**GOAL OF THE EXERCISE**
All lines holding the word "agent" should be located in the records and copied.

(Collected data)
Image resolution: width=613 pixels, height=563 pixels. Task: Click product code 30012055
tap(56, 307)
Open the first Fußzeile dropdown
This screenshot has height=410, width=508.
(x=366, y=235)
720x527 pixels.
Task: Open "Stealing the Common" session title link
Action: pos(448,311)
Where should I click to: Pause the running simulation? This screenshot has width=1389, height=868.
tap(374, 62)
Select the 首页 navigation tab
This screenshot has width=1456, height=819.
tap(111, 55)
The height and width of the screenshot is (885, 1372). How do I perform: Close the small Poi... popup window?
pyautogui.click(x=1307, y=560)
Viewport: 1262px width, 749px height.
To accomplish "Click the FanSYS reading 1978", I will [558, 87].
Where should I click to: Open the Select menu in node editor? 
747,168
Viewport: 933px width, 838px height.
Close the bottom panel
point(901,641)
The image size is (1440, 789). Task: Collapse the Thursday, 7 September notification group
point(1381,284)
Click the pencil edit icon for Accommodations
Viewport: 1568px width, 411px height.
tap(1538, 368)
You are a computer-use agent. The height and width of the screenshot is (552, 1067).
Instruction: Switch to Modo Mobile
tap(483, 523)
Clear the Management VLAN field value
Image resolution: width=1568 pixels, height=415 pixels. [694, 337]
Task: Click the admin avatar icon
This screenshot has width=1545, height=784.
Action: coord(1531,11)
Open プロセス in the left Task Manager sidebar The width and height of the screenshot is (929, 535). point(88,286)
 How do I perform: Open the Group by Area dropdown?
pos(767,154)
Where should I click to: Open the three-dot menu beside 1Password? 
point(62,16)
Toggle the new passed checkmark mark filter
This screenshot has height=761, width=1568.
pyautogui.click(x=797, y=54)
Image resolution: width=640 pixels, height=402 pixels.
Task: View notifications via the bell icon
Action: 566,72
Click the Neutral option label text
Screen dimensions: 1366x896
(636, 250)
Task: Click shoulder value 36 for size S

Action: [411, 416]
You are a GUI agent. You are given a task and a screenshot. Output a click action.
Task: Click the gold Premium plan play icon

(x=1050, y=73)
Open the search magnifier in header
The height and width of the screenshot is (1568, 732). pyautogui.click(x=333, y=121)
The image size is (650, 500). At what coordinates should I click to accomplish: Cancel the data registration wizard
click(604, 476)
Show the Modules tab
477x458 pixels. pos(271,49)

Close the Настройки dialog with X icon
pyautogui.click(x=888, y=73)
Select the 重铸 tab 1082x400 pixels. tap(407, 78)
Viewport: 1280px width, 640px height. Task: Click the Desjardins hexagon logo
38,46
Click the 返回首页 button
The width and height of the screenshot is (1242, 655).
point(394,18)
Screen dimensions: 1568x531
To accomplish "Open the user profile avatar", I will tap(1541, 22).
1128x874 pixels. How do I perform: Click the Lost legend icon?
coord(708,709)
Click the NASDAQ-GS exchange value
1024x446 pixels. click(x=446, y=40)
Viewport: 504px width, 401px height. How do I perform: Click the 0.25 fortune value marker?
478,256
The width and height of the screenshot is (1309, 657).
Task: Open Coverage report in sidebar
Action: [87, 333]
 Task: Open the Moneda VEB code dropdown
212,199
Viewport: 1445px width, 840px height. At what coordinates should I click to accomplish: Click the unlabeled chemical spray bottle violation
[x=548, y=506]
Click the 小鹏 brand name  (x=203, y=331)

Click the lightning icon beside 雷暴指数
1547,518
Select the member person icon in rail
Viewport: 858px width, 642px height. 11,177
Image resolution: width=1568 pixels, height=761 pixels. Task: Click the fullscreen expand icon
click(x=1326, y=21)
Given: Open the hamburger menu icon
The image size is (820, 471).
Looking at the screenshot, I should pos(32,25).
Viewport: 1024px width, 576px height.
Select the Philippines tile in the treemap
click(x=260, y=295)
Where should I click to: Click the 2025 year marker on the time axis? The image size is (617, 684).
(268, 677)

**RESPONSE**
You are a computer-use agent. The height and width of the screenshot is (552, 1067).
You are a GUI agent. You are given a task and a screenshot. Output a click action.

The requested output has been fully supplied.